--- Jobs ---
a – According to the story about coaching the gymnast Brittni, why do the State and National Judges Associations host their annual early-season meet?
b – Write the next part of the story about coaching the gymnast Brittni, picking up right after its final sentence.

--- Text block ---
◇ ◇ ◇ ◇ ◇
When the Coach Becomes the Student

One of the real reasons I love to coach gymnasts is that I learn so much from them. Often, those lessons have to do with how to coach better. Every day I coach I learn something, but occasionally I learn a lesson so large and profound that it moves beyond the realm of gymnastics. Many gymnasts are talented and intelligent, but sometimes they are also such special people and have such high standards and morality that I cannot help but to be impressed with how they could possibly be so evolved at such a young age.

A Great Example of What a Gymnast Should Be

Brittni was one of those gymnasts — still is, for that matter. Brittni is a gymnast I have known for most of her gymnastics/team career and have worked with privately on occasion. She is one of the most talented, motivated and driven gymnasts I have ever known. I undoubtedly will write other stories about her because she is a great example of what a gymnast should aspire to and be.

Early National Meets for Young Lower-Level Gymnasts Are Now OK?

In the last few years, the State and National Judges Associations have taken to hosting an annual meet as a fundraiser for their organization. It is early in the gymnastics season and they advertise that Level 7 gymnasts can qualify to a “national” meet. While it is interesting that they and USA Gymnastics have now ignored decades of the common wisdom that younger and lower level gymnasts were not ready for the pressures of a national competition in order to raise money, this meet has quickly become a fixture in many states.

Coaches Commonly Hold Back Gymnasts Just for This Meet

What has also become a fixture, has been that many of the participants (and “winners”) in the meets are really Level 8 gymnasts (former Level 7 gymnasts who definitely already know they are moving up to Level 8 that year and already already have all their Level 8 skills, but “pretend” they are still Level 7 gymnast to qualify for the “national Level 7 meet”).

A Memorable Experience For Any Young Gymnast

I have to admit that I have always been a coach who was looking for the best results and best experiences for my gymnasts and who studied the rules to gain any legal advantage for my gymnasts. Whatever the quality of the judges at this meet, it is a chance for gymnasts to experience a large optional meet with a majority of states participating. That would be a memorable experience for most any gymnast in their career, whether it was the highlight of their career or just the beginning.

We Were Going To Go With Conventional Coaching Strategy

I was at Brittni’s gym and was discussing with her coach exactly which gymnasts should be held back for this meet and Brittni was an obvious choice. She had qualified to the judges cup “national” meet the year before as a first year Level 7 and was moving up to Level 8 and had a real chance to do well at the “national” meet. Brittni was standing a few feet away working on bars and we called her over to talk about the plan and help her figure out how to water down her new Level 8 routines to stay within the Level 7 guidelines.

“It’s Time for Other Gymnasts to Have Their Chance”

As soon as we told Brittni about the plan, she looked me straight in the eye and said, “I don’t want to do that. It’s time for other gymnasts to have their chance. I want them to have that opportunity.” And she walked away. I was instantly overwhelmed with the perspective, her instant instinctual response, the deep moral stand and her absolute calm confidence that she was right about this. I can only tell you that I was left speechless and incredibly impressed.
◇ ◇ ◇ ◇ ◇
--- Items ---

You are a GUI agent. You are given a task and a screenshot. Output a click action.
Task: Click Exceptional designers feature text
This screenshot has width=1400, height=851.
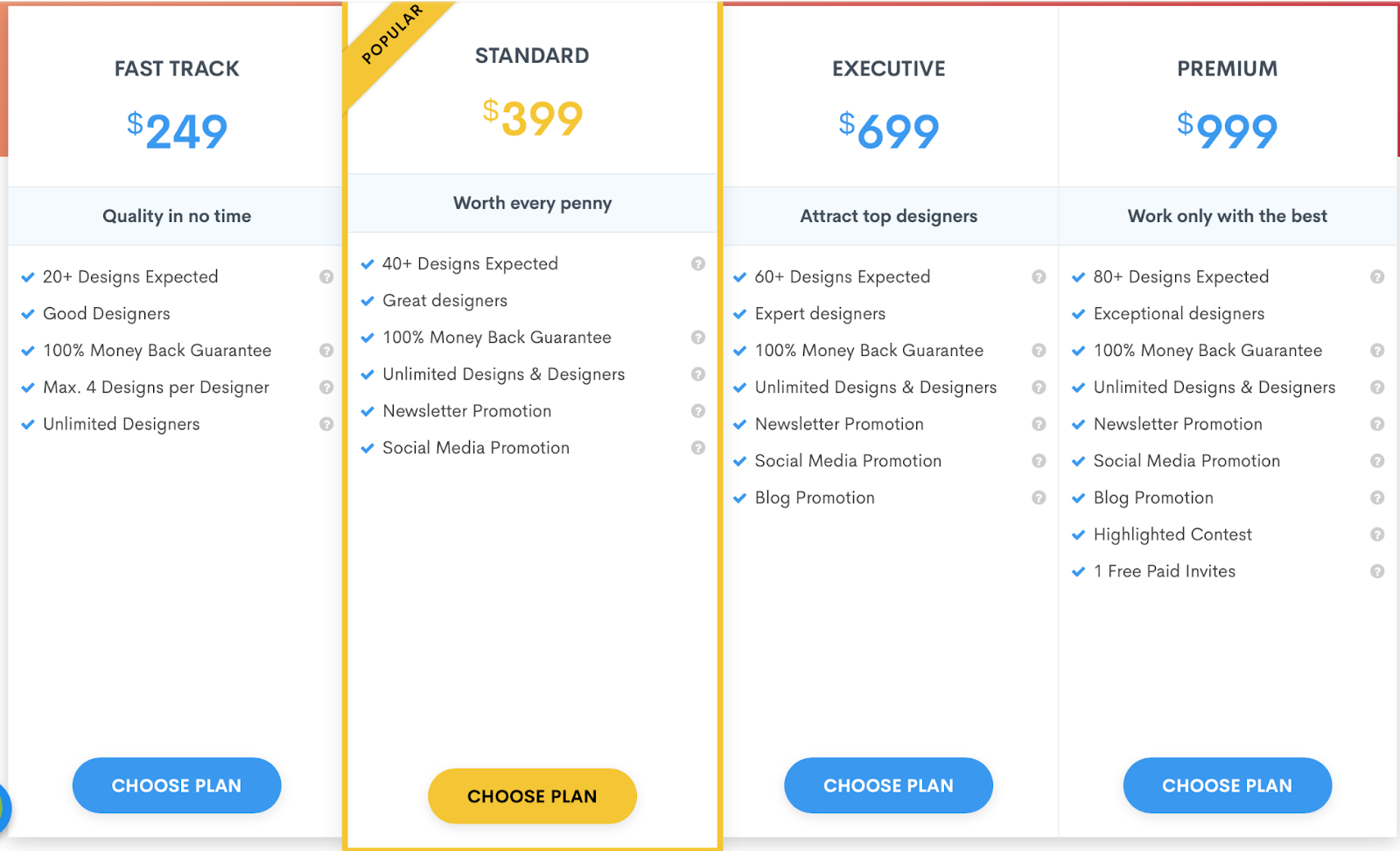(x=1179, y=313)
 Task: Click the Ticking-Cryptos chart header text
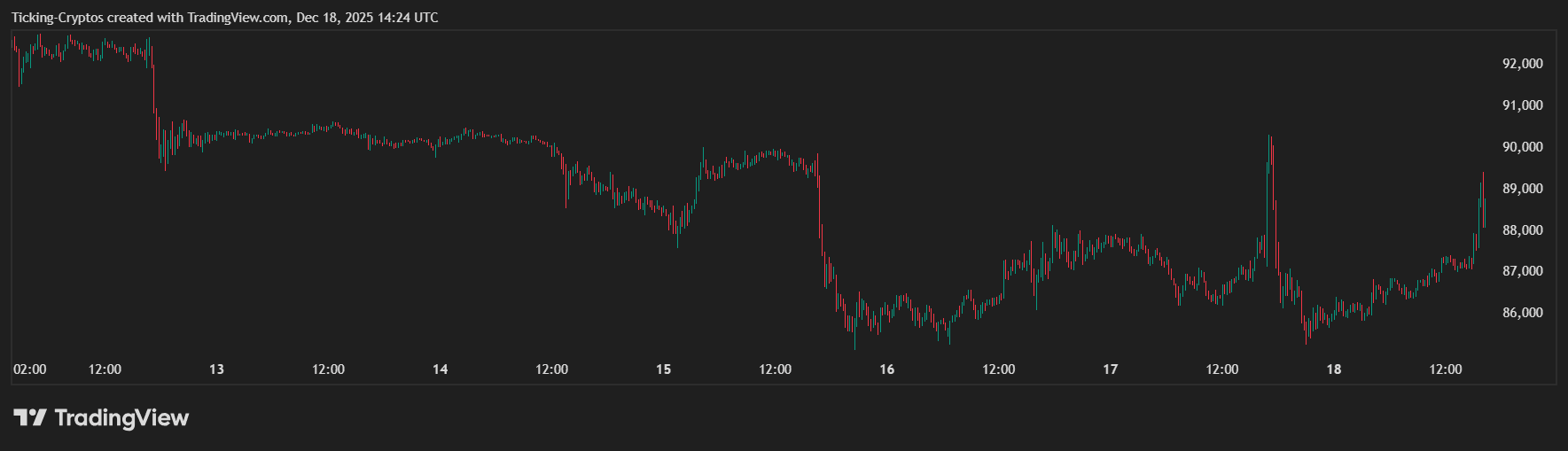point(224,18)
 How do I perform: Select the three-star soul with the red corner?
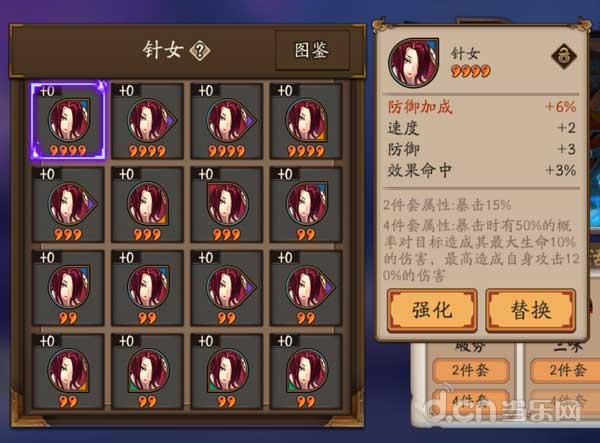[227, 204]
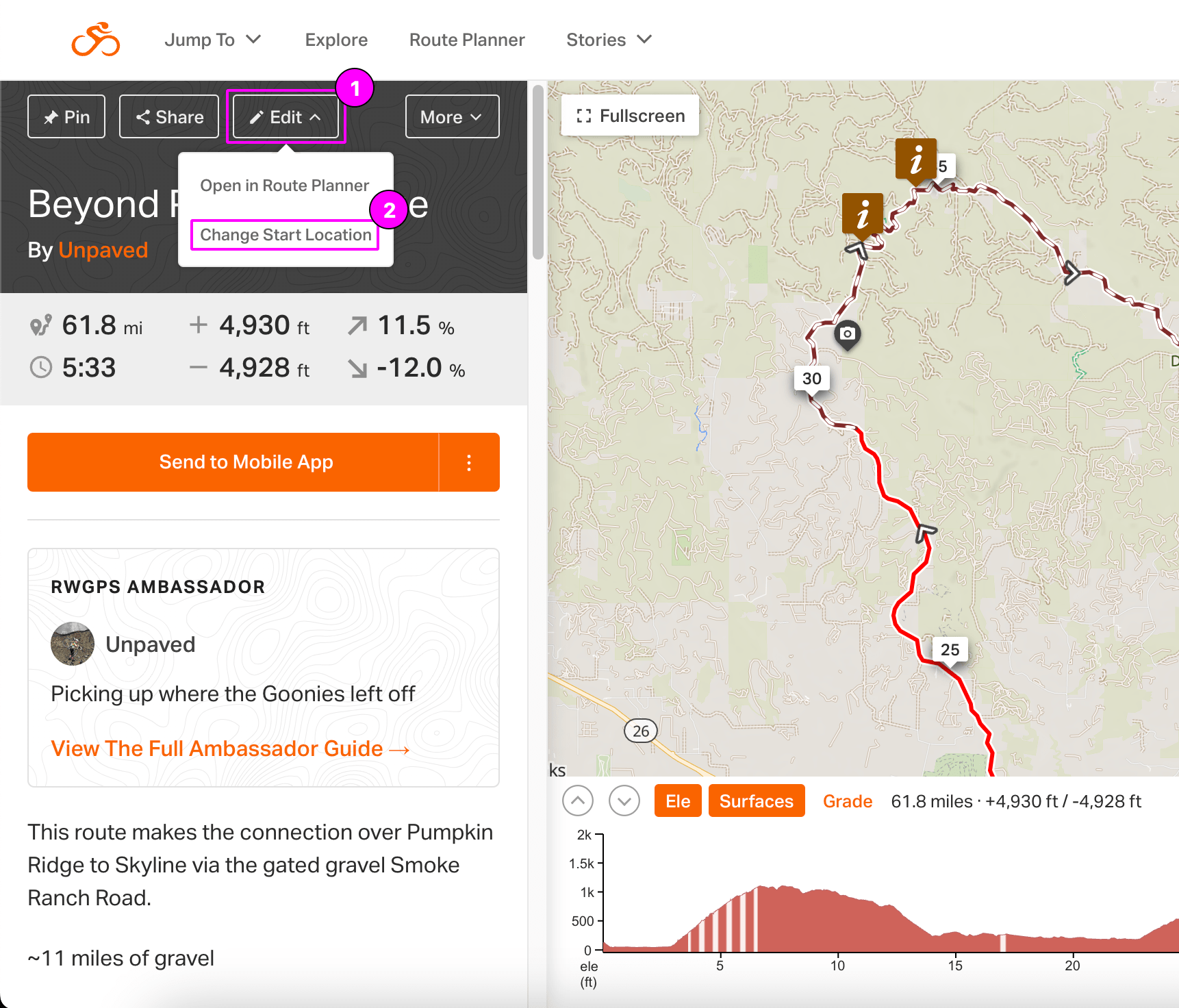The width and height of the screenshot is (1179, 1008).
Task: Enable the Grade view
Action: point(848,801)
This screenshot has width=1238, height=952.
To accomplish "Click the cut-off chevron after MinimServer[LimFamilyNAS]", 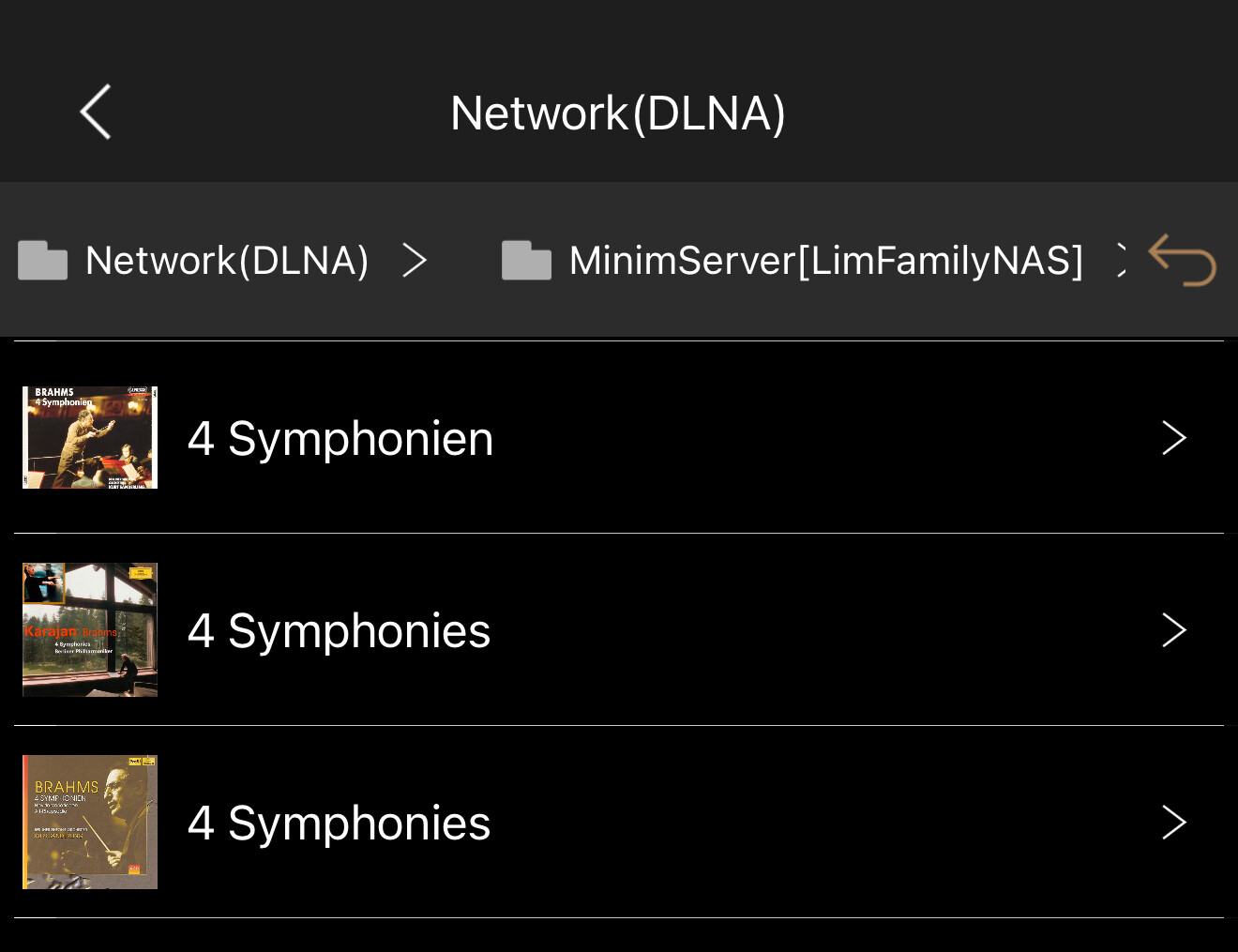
◇ ◇ ◇ ◇ ◇
--- Answers to the problems ---
a – They host it as a fundraiser for their organization.

b –
Gymnastics is a Sport in Which Every Gymnast Deserves an Equal Chance

Now at this point, I had only been considered what I thought would give some of the gymnasts (Brittni, included) from this team their best chance for success and a great experience. What Brittni reminded me that I had forgotten, or conveniently ignored, was that gymnastics is a sport in which every gymnast requires fair treatment and an equal chance. Brittni clearly understood that and was going to do her part to make sure that they did, even to the point of missing out on a great experience for herself.

The More I Thought About It, The More Right I Believe She Was

When I went home that night, I thought about what Brittni had said and done and realized I had learned important lessons from her. At first, by thinking that she was looking to give other gymnasts on her team the chance for the experience, but I became increasingly more impressed as I considered what she had said and done meant. As I thought about it later, I realized that while allowing her teammates a chance was part of it, she had also meant that she wanted “real” Level 7 gymnasts at both the state and national meet to have their chance to succeed.

Have I Been Reading My Own Articles?

One of constant themes of my gymnastics coaches’ and parents’ education process is that gymnasts should not be held back, especially at the compulsory levels. And it is a common argument that coaches and parents constantly make – that gymnasts need to win at a compulsory level so they feel good about themselves even if they have to stay at that level for multiple years. My position has always been that “Beating first-graders at kick ball doesn’t make older kids feel like winners. Deep down, they really know it wasn’t really a fair contest or a win they are really proud of.”

A Level 8 Winning a Level 7 Meet Signifies Nothing – Nothing But Lack of Fairness

But here I was on the wrong side of this. Winning a Level 7 meet, when you know you are really a Level 8, is not fair or anything gymnasts are really going to be proud of deep down or for very long. If that were to be the highlight of a gymnast’s career, it would actually be a sad thing.

Choose The Right

Brittni reminded me of what is and isn’t fair in the sport of gymnastics and that choosing to do the right thing will ultimately give you more satisfaction than winning an unfair competition.

The Student Becomes the Master and the Master the Student

I love it when the gymnasts become the teacher. I want to thank Brittni for reminding me of something I already knew and for impressing and inspiring me with her innate sense of fair play. For this and many other reasons, she is a role model to be emulated, not just by other gymnasts but by all of us.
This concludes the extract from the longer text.